My contribution was to design and build the machine, as well as get the mechanical parts functioning. I used Solidworks for the design process. This allowed me to make it parametric to account for different material thicknesses.

I’ve documented the Solidworks workflow here:

The design was inspired by the Cardboard stages design by Nadya Peek

The basic idea was to make a machine that could write with light, using an LED and a long exposure picture. I decided to turn one of the axes upright to make long exposure capturing easier. The main goal of the design was ease of assembly. As this was a group project, I wanted something that was easily put together with simple directions. What I came up with was stepper motor assemblies that could be slid into place, yet were strong enough to not move when under load. The structural components were designed with slots and tabs to allow for press fitting. These dimensions were also parametric and could be adjusted.
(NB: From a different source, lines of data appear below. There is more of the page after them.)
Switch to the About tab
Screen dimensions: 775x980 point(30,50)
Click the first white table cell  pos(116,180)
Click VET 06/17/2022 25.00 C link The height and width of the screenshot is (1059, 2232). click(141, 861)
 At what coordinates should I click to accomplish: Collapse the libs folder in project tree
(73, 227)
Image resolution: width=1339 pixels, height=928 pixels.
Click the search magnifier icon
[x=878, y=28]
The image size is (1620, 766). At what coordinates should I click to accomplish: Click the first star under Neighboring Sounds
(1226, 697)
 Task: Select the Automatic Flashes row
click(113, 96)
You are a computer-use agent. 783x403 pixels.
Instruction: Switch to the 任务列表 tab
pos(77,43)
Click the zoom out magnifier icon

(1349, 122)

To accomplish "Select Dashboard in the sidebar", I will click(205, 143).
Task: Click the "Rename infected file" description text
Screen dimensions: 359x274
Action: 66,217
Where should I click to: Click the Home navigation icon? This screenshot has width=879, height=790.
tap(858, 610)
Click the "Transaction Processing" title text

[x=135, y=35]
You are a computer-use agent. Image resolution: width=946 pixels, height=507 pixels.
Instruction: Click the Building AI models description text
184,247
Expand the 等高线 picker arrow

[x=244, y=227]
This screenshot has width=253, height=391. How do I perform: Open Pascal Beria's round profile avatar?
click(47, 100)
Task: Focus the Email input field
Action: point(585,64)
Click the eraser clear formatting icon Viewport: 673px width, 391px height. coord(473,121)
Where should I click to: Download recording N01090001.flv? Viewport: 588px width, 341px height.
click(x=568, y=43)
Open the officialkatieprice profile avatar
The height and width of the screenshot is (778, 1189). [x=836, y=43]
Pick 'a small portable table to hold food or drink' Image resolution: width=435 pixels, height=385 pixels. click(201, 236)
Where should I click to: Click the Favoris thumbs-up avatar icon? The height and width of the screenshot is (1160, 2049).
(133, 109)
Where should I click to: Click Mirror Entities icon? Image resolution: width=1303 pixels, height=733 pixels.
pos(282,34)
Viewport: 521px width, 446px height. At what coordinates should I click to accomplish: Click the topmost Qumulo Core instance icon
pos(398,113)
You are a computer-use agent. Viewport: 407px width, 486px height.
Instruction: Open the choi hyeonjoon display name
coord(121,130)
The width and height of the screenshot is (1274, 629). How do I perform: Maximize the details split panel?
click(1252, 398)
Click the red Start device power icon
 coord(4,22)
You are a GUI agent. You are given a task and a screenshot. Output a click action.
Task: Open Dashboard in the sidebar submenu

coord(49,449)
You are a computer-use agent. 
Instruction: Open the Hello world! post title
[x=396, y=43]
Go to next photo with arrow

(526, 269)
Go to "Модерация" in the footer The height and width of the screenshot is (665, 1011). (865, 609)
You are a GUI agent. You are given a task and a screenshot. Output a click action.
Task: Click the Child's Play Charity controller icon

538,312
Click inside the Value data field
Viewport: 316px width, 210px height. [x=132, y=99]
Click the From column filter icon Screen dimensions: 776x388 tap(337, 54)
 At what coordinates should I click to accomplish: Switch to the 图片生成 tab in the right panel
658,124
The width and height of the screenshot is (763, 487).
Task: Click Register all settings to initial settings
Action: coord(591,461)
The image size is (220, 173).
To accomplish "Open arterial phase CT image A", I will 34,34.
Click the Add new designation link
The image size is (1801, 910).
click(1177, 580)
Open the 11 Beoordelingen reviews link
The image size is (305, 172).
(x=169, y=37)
The slots on either side of the stepper motor mount slide into corresponding slots on the main assemblies. This made the building process much easier.

The light axis stepper being installed

The light axis stepper installed and slide rods inserted

Base axis assembly

Upright LED axis assembly

Assembled

Prototype

Cardboard was used for the prototype build, mostly because it’s inexpensive and easy to laser cut. To laser cut the design, I followed the workflow that I learned during the computer controlled cutting week:

I cut all of the parts from cardboard for the two axes and assembled them

Hardware

This had to be a quick and dirty build, so I used off the shelf parts for the mechanicals. I reused the NEMA 17 steppers from the Cardboard stages, an Arduino Uno for a controller, a CNC shield, and DRV8825 drivers for power.

Wiring was quite simple. Just plug in the steppers to the proper axis pins on the CNC shield. The LED was hooked up to the tool spindle pin. So when using gcode, the standard start spindle command would activate it.

Manually testing the mechanical

I wanted to manually operate the machine to test and made sure nothing was binding

Smooth as butter

Next steps

The next thing to to was to setup the control software, install the CNC sketch into the Arduino, and calibrate the steppers. That was handled by another member of our group.